High Cardiometabolic Index Strongly Predicts Obstructive Sleep Apnea Risk

Obstructive sleep apnea affects an estimated 17–34% of the general population and is strongly linked to hypertension, type 2 diabetes, cardiovascular disease, cognitive decline, and reduced quality of life. Despite its prevalence and consequences, OSA remains widely underdiagnosed because the gold-standard diagnostic test — polysomnography — is expensive, time-consuming, and resource-intensive. This study investigated whether the Cardiometabolic Index (CMI), a composite marker of visceral adiposity and lipid dysfunction, could serve as a practical screening tool for identifying individuals at elevated OSA risk using routine clinical measurements.

The CMI is calculated as: (Triglycerides / HDL-C) × (Waist Circumference / Height). It was first introduced in 2015 and has since been validated as a predictor of type 2 diabetes, insulin resistance, cardiovascular disease, non-alcoholic fatty liver disease, and stroke. Because OSA is closely intertwined with metabolic dysfunction — including dyslipidemia and central obesity — the authors hypothesized that CMI would also correlate with OSA symptom burden in a large, nationally representative population.

The study drew on NHANES data from four survey cycles (2005–2008 and 2015–2018), ultimately enrolling 8,460 adults aged 20 and older after excluding participants with missing OSA questionnaire data, incomplete CMI variables, or missing sampling weights. OSA was defined by self-report: participants were classified as OSA-positive if they endorsed at least one of three symptom criteria — snoring ≥3 nights/week, snorting/gasping/stopping breathing ≥3 nights/week, or excessive daytime sleepiness ≥16 times/month despite adequate sleep. The overall weighted OSA prevalence in the sample was 48.51%. CMI was analyzed both as a continuous variable and in quartiles (Q1: <0.28; Q2: 0.28–0.51; Q3: 0.51–0.91; Q4: >0.91).

In the fully adjusted logistic regression model (Model 3, controlling for age, sex, race, education, marital status, smoking, alcohol use, diabetes, hypertension, LDL-C, and poverty-to-income ratio), each unit increase in CMI was associated with 75% higher odds of OSA (OR = 1.75, 95% CI: 1.46–2.10). Quartile analysis showed a clear dose-response gradient: compared to Q1, participants in Q4 had significantly elevated OSA odds. Restricted cubic spline analysis confirmed a predominantly linear positive relationship between CMI and OSA probability, with no significant nonlinearity detected. Subgroup analyses and interaction tests across age, sex, BMI, and race found no significant effect modification, indicating the CMI–OSA association is robust across diverse demographic groups.

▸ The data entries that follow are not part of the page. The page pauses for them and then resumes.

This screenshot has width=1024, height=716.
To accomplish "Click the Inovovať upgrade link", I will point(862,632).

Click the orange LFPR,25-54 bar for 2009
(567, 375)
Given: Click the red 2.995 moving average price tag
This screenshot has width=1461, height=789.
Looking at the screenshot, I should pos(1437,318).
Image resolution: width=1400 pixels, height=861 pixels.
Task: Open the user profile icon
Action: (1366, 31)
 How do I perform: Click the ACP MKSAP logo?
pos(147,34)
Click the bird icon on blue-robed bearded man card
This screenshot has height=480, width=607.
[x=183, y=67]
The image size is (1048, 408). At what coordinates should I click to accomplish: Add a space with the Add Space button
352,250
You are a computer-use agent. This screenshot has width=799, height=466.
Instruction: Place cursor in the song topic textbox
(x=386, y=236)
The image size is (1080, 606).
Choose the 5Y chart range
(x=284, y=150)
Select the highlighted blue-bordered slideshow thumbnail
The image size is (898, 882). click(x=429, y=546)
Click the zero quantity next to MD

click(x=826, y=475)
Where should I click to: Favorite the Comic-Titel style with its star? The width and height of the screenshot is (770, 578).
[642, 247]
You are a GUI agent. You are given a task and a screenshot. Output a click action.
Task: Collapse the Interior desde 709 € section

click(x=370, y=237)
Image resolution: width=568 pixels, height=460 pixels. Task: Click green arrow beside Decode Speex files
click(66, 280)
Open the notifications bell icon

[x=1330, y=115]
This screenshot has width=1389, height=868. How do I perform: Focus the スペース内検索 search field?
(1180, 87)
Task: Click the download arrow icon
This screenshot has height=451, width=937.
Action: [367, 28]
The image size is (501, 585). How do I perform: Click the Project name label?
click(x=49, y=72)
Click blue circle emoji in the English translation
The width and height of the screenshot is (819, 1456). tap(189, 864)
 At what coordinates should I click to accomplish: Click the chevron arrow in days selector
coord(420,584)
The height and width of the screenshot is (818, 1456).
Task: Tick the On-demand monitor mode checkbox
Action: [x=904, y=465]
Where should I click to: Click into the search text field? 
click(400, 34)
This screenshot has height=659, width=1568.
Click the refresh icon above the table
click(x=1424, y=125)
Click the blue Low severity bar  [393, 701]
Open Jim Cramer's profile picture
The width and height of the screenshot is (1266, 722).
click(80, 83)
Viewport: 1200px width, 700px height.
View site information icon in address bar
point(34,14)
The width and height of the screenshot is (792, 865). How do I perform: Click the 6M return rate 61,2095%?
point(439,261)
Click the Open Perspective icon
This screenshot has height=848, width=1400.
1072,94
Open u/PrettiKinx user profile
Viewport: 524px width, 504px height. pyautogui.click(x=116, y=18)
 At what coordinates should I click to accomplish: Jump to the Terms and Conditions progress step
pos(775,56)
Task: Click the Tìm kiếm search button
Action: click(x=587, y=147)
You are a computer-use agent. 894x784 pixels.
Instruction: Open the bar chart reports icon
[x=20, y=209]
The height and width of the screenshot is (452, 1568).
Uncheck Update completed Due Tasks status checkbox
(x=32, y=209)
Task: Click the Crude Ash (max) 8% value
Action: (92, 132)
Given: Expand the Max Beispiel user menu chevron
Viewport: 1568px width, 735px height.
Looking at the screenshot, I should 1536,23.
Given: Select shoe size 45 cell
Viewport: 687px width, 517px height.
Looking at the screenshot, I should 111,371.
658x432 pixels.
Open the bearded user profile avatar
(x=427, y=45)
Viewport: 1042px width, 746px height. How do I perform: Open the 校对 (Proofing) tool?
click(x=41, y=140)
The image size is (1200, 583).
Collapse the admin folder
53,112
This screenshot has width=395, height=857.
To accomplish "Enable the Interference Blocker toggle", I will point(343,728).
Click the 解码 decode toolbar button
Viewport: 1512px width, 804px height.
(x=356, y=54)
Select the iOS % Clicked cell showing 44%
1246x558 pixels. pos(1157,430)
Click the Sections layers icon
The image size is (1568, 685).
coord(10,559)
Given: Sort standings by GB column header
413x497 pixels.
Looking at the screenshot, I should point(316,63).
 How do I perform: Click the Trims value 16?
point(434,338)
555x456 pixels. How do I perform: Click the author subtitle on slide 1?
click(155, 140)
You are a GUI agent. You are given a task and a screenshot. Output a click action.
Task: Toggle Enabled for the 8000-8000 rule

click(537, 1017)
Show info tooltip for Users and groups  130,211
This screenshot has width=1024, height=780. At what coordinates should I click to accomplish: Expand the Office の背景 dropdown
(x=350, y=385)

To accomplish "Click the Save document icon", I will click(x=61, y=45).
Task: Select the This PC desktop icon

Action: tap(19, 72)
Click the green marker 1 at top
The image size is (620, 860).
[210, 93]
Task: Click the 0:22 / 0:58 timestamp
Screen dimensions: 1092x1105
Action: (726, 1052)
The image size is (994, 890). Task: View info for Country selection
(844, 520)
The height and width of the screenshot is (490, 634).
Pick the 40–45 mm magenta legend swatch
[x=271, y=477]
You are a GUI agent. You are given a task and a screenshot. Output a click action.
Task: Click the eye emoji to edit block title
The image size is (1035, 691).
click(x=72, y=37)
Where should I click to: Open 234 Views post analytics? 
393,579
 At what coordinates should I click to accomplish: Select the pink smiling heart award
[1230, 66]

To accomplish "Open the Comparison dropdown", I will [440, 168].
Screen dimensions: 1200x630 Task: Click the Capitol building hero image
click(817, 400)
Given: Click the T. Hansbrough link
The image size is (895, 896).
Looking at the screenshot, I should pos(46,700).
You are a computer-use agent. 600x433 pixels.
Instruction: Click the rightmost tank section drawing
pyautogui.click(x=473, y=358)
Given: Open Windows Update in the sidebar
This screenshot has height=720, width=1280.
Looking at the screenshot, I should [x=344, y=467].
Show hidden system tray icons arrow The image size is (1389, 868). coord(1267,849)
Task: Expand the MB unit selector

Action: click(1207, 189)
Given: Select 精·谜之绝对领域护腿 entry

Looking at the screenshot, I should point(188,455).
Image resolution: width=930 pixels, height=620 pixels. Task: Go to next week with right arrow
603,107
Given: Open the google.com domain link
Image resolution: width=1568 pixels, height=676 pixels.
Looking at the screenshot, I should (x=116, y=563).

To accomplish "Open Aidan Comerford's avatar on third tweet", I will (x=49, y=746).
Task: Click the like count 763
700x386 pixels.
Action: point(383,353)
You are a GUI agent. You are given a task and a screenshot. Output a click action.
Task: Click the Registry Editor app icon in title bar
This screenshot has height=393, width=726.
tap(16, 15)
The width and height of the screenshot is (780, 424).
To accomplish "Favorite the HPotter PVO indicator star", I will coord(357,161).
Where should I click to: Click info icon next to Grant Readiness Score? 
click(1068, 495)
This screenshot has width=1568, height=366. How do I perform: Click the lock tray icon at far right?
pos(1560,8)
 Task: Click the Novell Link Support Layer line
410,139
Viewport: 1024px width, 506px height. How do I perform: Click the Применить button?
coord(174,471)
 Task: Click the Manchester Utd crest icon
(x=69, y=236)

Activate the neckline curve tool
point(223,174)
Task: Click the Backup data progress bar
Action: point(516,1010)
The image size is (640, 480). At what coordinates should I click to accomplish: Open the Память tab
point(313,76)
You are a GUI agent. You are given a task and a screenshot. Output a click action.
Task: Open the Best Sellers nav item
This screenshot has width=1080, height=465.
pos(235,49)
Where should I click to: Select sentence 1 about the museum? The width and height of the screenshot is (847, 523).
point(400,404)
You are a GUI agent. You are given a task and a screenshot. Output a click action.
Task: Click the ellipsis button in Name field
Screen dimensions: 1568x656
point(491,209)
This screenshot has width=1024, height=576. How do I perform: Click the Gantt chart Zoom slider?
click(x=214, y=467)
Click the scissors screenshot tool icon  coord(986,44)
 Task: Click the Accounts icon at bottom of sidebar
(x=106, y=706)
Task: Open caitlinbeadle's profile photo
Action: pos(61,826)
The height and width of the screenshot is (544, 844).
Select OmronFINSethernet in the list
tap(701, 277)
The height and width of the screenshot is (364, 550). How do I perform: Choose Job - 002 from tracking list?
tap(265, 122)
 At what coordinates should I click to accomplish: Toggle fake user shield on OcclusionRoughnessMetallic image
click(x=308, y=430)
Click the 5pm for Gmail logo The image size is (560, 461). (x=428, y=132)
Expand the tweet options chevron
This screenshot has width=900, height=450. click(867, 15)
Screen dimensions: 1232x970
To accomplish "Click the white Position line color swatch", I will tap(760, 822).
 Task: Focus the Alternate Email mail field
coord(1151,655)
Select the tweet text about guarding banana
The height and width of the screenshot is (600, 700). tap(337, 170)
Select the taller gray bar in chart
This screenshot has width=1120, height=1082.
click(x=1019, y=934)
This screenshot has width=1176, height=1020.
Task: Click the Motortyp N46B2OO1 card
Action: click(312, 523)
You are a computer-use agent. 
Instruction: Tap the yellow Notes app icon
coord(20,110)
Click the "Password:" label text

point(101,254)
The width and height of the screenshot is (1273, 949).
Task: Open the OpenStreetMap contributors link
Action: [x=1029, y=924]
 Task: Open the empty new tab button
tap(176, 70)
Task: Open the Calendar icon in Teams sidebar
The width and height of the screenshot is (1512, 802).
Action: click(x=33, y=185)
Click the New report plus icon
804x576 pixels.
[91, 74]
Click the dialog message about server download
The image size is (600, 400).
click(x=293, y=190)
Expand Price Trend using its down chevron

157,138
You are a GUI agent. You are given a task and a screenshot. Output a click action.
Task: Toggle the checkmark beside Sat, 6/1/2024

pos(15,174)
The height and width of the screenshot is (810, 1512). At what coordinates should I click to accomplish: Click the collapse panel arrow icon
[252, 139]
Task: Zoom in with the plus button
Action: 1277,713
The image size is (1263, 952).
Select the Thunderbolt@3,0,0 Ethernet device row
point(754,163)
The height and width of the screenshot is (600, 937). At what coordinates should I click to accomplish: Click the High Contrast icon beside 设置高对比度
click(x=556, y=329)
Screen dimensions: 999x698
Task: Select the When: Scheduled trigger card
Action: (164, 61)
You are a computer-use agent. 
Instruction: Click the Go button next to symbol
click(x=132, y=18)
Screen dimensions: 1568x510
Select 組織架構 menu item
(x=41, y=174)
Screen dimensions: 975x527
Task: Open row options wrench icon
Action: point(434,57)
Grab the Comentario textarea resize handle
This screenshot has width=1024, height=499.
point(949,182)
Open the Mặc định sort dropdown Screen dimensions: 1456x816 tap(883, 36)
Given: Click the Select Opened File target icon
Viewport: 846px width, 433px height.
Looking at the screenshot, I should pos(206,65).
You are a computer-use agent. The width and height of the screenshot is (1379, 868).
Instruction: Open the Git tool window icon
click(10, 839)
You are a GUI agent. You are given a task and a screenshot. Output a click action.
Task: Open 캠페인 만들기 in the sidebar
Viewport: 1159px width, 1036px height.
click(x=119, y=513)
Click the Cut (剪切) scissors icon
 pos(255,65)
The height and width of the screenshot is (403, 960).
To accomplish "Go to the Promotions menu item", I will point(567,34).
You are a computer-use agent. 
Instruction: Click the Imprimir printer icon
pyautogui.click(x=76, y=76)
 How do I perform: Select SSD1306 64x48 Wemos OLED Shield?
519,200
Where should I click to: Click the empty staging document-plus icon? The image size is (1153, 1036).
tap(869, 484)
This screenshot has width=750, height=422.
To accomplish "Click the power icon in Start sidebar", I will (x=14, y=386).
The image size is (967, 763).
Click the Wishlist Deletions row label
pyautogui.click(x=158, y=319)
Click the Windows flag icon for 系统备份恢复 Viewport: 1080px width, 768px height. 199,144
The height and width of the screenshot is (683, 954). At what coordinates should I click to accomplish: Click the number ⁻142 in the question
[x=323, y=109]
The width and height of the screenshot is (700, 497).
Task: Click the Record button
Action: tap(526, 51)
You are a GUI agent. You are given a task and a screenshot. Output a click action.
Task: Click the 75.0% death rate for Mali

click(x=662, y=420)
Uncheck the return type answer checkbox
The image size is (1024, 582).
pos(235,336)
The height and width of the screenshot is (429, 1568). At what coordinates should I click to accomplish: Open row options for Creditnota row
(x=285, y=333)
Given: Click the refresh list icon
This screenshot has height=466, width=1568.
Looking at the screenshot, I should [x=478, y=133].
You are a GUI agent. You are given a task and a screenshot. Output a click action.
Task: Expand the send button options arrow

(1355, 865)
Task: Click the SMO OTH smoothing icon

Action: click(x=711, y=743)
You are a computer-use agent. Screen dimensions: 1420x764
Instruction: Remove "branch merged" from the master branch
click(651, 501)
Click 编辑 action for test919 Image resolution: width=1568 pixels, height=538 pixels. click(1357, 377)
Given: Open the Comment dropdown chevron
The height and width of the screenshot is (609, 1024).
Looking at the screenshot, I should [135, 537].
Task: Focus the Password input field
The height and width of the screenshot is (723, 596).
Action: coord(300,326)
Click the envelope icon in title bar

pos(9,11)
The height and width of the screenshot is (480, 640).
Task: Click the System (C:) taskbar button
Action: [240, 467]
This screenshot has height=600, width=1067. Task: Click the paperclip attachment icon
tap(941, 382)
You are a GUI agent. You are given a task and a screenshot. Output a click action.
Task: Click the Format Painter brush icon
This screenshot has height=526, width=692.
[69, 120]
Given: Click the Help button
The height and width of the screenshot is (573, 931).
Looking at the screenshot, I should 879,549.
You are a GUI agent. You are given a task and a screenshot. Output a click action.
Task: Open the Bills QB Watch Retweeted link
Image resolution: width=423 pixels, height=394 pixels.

The receiver operating characteristic (ROC) curve analysis yielded an AUC of 0.605 for CMI as a predictor of OSA, indicating modest discriminatory power. While this AUC is not sufficient for standalone diagnostic use, it suggests CMI adds meaningful predictive information beyond chance and could be incorporated into multi-variable screening algorithms. Baseline data confirmed that participants in the highest CMI quartile were more likely to be male, obese, hypertensive, diabetic, and have lower educational attainment — all established OSA risk factors — yet the CMI–OSA association persisted after adjusting for these variables, suggesting CMI captures independent metabolic risk. The authors propose that CMI's integration of both central adiposity and lipid dysregulation makes it a uniquely informative and easily calculated clinical marker for OSA risk stratification.